Records drawn from a dataset:
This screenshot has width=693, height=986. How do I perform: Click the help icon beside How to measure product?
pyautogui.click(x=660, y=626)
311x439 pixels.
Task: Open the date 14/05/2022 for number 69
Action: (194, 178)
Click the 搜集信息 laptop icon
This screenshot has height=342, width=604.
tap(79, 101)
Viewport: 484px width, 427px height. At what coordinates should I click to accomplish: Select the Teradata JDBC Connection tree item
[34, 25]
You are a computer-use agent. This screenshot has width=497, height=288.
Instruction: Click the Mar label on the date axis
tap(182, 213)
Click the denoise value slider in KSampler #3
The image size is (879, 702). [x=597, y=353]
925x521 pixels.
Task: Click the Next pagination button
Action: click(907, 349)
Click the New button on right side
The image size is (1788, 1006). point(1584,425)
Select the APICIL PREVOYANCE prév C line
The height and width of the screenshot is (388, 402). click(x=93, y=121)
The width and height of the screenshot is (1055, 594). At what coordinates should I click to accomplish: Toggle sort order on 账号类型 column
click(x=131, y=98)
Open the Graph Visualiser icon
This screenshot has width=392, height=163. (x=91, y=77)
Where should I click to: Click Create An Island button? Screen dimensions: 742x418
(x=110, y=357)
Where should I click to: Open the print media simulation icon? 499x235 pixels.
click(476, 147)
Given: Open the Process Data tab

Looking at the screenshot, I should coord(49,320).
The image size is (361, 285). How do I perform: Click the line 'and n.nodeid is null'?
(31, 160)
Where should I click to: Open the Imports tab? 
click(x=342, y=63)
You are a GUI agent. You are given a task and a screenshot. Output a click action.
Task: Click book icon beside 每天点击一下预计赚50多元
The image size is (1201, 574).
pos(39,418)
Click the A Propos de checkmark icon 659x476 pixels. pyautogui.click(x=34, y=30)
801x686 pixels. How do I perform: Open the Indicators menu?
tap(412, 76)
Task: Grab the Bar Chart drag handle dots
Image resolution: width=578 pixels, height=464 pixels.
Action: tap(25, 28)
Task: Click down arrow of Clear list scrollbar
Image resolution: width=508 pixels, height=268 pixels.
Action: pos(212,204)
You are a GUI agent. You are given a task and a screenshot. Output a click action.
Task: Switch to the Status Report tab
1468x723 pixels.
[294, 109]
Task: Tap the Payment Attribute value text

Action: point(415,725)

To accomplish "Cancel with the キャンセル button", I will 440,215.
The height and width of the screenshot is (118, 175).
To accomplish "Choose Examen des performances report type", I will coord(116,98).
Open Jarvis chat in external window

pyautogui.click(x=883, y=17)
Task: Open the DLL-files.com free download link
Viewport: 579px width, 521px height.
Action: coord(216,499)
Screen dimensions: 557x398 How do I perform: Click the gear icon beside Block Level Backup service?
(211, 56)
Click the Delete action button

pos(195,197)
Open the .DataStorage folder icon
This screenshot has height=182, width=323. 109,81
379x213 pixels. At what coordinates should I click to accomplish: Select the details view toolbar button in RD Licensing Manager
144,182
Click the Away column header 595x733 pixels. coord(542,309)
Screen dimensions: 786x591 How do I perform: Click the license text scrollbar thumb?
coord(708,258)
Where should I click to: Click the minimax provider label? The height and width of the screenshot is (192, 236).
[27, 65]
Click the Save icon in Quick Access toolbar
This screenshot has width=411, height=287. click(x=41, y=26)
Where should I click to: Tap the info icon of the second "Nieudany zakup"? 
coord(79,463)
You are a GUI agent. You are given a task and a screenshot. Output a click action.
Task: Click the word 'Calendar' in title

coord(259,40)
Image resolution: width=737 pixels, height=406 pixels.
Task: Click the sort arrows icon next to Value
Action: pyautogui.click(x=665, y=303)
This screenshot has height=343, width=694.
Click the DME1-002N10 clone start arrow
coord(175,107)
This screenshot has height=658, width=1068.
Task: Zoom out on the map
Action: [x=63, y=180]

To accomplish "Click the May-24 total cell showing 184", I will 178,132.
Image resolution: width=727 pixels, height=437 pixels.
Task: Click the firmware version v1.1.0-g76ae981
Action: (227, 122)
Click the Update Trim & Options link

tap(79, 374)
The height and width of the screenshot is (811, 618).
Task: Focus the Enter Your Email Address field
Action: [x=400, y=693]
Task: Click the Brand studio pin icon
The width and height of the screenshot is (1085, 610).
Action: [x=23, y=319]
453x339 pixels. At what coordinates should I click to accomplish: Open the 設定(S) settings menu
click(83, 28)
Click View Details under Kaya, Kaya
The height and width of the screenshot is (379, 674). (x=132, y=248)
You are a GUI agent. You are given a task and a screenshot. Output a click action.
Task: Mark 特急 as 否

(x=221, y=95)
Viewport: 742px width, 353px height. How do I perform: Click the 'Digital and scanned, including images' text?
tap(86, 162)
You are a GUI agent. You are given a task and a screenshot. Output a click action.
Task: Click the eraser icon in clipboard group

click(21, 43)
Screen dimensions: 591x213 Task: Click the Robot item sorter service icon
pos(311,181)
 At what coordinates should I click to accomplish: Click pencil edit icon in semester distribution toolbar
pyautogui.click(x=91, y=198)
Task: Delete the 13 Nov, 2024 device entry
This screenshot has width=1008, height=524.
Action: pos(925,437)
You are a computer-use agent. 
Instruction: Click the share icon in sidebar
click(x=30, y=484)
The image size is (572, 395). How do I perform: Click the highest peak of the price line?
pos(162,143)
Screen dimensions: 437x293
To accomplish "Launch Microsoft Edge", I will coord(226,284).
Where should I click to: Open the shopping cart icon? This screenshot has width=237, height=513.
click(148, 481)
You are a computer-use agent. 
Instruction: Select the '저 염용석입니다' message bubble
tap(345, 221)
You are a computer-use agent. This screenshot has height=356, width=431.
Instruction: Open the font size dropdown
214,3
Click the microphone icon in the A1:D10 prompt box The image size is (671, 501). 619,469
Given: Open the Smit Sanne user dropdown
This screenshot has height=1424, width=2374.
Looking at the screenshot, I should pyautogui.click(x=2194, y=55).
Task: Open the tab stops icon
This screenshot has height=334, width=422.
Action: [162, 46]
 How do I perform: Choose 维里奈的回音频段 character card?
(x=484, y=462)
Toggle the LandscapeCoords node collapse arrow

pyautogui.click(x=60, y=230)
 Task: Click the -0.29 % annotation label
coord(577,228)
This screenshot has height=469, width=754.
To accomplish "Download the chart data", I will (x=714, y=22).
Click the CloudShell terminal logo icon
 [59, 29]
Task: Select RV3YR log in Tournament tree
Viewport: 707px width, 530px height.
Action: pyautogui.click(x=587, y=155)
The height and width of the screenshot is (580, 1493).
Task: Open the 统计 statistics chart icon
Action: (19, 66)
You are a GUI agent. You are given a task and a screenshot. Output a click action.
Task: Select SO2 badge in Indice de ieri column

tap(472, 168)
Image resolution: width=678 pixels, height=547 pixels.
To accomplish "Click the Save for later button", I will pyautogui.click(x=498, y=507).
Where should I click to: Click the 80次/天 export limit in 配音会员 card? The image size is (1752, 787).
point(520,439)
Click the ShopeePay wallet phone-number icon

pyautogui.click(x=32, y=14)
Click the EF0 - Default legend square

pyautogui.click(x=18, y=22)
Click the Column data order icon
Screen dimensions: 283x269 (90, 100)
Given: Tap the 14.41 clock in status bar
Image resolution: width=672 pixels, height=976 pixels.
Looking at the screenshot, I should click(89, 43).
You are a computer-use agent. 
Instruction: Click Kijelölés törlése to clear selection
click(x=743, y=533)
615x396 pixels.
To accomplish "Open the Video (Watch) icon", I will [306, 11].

- Try it -
For this exercise, set down all of the entries again word for word.

- Result of this task -
This screenshot has width=693, height=986. How do I perform: Click the help icon beside How to measure product?
pyautogui.click(x=660, y=626)
311x439 pixels.
Task: Open the date 14/05/2022 for number 69
Action: (194, 178)
Click the 搜集信息 laptop icon
This screenshot has height=342, width=604.
tap(79, 101)
Viewport: 484px width, 427px height. At what coordinates should I click to accomplish: Select the Teradata JDBC Connection tree item
[34, 25]
You are a computer-use agent. This screenshot has width=497, height=288.
Instruction: Click the Mar label on the date axis
tap(182, 213)
Click the denoise value slider in KSampler #3
The image size is (879, 702). [x=597, y=353]
925x521 pixels.
Task: Click the Next pagination button
Action: click(907, 349)
Click the New button on right side
The image size is (1788, 1006). point(1584,425)
Select the APICIL PREVOYANCE prév C line
The height and width of the screenshot is (388, 402). click(x=93, y=121)
The width and height of the screenshot is (1055, 594). At what coordinates should I click to accomplish: Toggle sort order on 账号类型 column
click(x=131, y=98)
Open the Graph Visualiser icon
This screenshot has width=392, height=163. (x=91, y=77)
Where should I click to: Click Create An Island button? Screen dimensions: 742x418
(x=110, y=357)
Where should I click to: Open the print media simulation icon? 499x235 pixels.
click(476, 147)
Given: Open the Process Data tab

Looking at the screenshot, I should coord(49,320).
The image size is (361, 285). How do I perform: Click the line 'and n.nodeid is null'?
(31, 160)
Where should I click to: Open the Imports tab? 
click(x=342, y=63)
You are a GUI agent. You are given a task and a screenshot. Output a click action.
Task: Click book icon beside 每天点击一下预计赚50多元
The image size is (1201, 574).
pos(39,418)
Click the A Propos de checkmark icon 659x476 pixels. pyautogui.click(x=34, y=30)
801x686 pixels. How do I perform: Open the Indicators menu?
tap(412, 76)
Task: Grab the Bar Chart drag handle dots
Image resolution: width=578 pixels, height=464 pixels.
Action: tap(25, 28)
Task: Click down arrow of Clear list scrollbar
Image resolution: width=508 pixels, height=268 pixels.
Action: pos(212,204)
You are a GUI agent. You are given a task and a screenshot. Output a click action.
Task: Switch to the Status Report tab
1468x723 pixels.
[294, 109]
Task: Tap the Payment Attribute value text

Action: point(415,725)

To accomplish "Cancel with the キャンセル button", I will 440,215.
The height and width of the screenshot is (118, 175).
To accomplish "Choose Examen des performances report type", I will coord(116,98).
Open Jarvis chat in external window

pyautogui.click(x=883, y=17)
Task: Open the DLL-files.com free download link
Viewport: 579px width, 521px height.
Action: coord(216,499)
Screen dimensions: 557x398 How do I perform: Click the gear icon beside Block Level Backup service?
(211, 56)
Click the Delete action button

pos(195,197)
Open the .DataStorage folder icon
This screenshot has height=182, width=323. 109,81
379x213 pixels. At what coordinates should I click to accomplish: Select the details view toolbar button in RD Licensing Manager
144,182
Click the Away column header 595x733 pixels. coord(542,309)
Screen dimensions: 786x591 How do I perform: Click the license text scrollbar thumb?
coord(708,258)
Where should I click to: Click the minimax provider label? The height and width of the screenshot is (192, 236).
[27, 65]
Click the Save icon in Quick Access toolbar
This screenshot has width=411, height=287. click(x=41, y=26)
Where should I click to: Tap the info icon of the second "Nieudany zakup"? 
coord(79,463)
You are a GUI agent. You are given a task and a screenshot. Output a click action.
Task: Click the word 'Calendar' in title

coord(259,40)
Image resolution: width=737 pixels, height=406 pixels.
Task: Click the sort arrows icon next to Value
Action: pyautogui.click(x=665, y=303)
This screenshot has height=343, width=694.
Click the DME1-002N10 clone start arrow
coord(175,107)
This screenshot has height=658, width=1068.
Task: Zoom out on the map
Action: [x=63, y=180]

To accomplish "Click the May-24 total cell showing 184", I will 178,132.
Image resolution: width=727 pixels, height=437 pixels.
Task: Click the firmware version v1.1.0-g76ae981
Action: (227, 122)
Click the Update Trim & Options link

tap(79, 374)
The height and width of the screenshot is (811, 618).
Task: Focus the Enter Your Email Address field
Action: [x=400, y=693]
Task: Click the Brand studio pin icon
The width and height of the screenshot is (1085, 610).
Action: [x=23, y=319]
453x339 pixels. At what coordinates should I click to accomplish: Open the 設定(S) settings menu
click(83, 28)
Click View Details under Kaya, Kaya
The height and width of the screenshot is (379, 674). (x=132, y=248)
You are a GUI agent. You are given a task and a screenshot. Output a click action.
Task: Mark 特急 as 否

(x=221, y=95)
Viewport: 742px width, 353px height. How do I perform: Click the 'Digital and scanned, including images' text?
tap(86, 162)
You are a GUI agent. You are given a task and a screenshot. Output a click action.
Task: Click the eraser icon in clipboard group

click(21, 43)
Screen dimensions: 591x213 Task: Click the Robot item sorter service icon
pos(311,181)
 At what coordinates should I click to accomplish: Click pencil edit icon in semester distribution toolbar
pyautogui.click(x=91, y=198)
Task: Delete the 13 Nov, 2024 device entry
This screenshot has width=1008, height=524.
Action: pos(925,437)
You are a computer-use agent. 
Instruction: Click the share icon in sidebar
click(x=30, y=484)
The image size is (572, 395). How do I perform: Click the highest peak of the price line?
pos(162,143)
Screen dimensions: 437x293
To accomplish "Launch Microsoft Edge", I will coord(226,284).
Where should I click to: Open the shopping cart icon? This screenshot has width=237, height=513.
click(148, 481)
You are a computer-use agent. 
Instruction: Select the '저 염용석입니다' message bubble
tap(345, 221)
You are a computer-use agent. This screenshot has height=356, width=431.
Instruction: Open the font size dropdown
214,3
Click the microphone icon in the A1:D10 prompt box The image size is (671, 501). 619,469
Given: Open the Smit Sanne user dropdown
This screenshot has height=1424, width=2374.
Looking at the screenshot, I should pyautogui.click(x=2194, y=55).
Task: Open the tab stops icon
This screenshot has height=334, width=422.
Action: [162, 46]
 How do I perform: Choose 维里奈的回音频段 character card?
(x=484, y=462)
Toggle the LandscapeCoords node collapse arrow

pyautogui.click(x=60, y=230)
 Task: Click the -0.29 % annotation label
coord(577,228)
This screenshot has height=469, width=754.
To accomplish "Download the chart data", I will (x=714, y=22).
Click the CloudShell terminal logo icon
 [59, 29]
Task: Select RV3YR log in Tournament tree
Viewport: 707px width, 530px height.
Action: pyautogui.click(x=587, y=155)
The height and width of the screenshot is (580, 1493).
Task: Open the 统计 statistics chart icon
Action: (19, 66)
You are a GUI agent. You are given a task and a screenshot. Output a click action.
Task: Select SO2 badge in Indice de ieri column

tap(472, 168)
Image resolution: width=678 pixels, height=547 pixels.
To accomplish "Click the Save for later button", I will pyautogui.click(x=498, y=507).
Where should I click to: Click the 80次/天 export limit in 配音会员 card? The image size is (1752, 787).
point(520,439)
Click the ShopeePay wallet phone-number icon

pyautogui.click(x=32, y=14)
Click the EF0 - Default legend square

pyautogui.click(x=18, y=22)
Click the Column data order icon
Screen dimensions: 283x269 (90, 100)
Given: Tap the 14.41 clock in status bar
Image resolution: width=672 pixels, height=976 pixels.
Looking at the screenshot, I should click(89, 43).
You are a computer-use agent. 
Instruction: Click Kijelölés törlése to clear selection
click(x=743, y=533)
615x396 pixels.
To accomplish "Open the Video (Watch) icon", I will [306, 11].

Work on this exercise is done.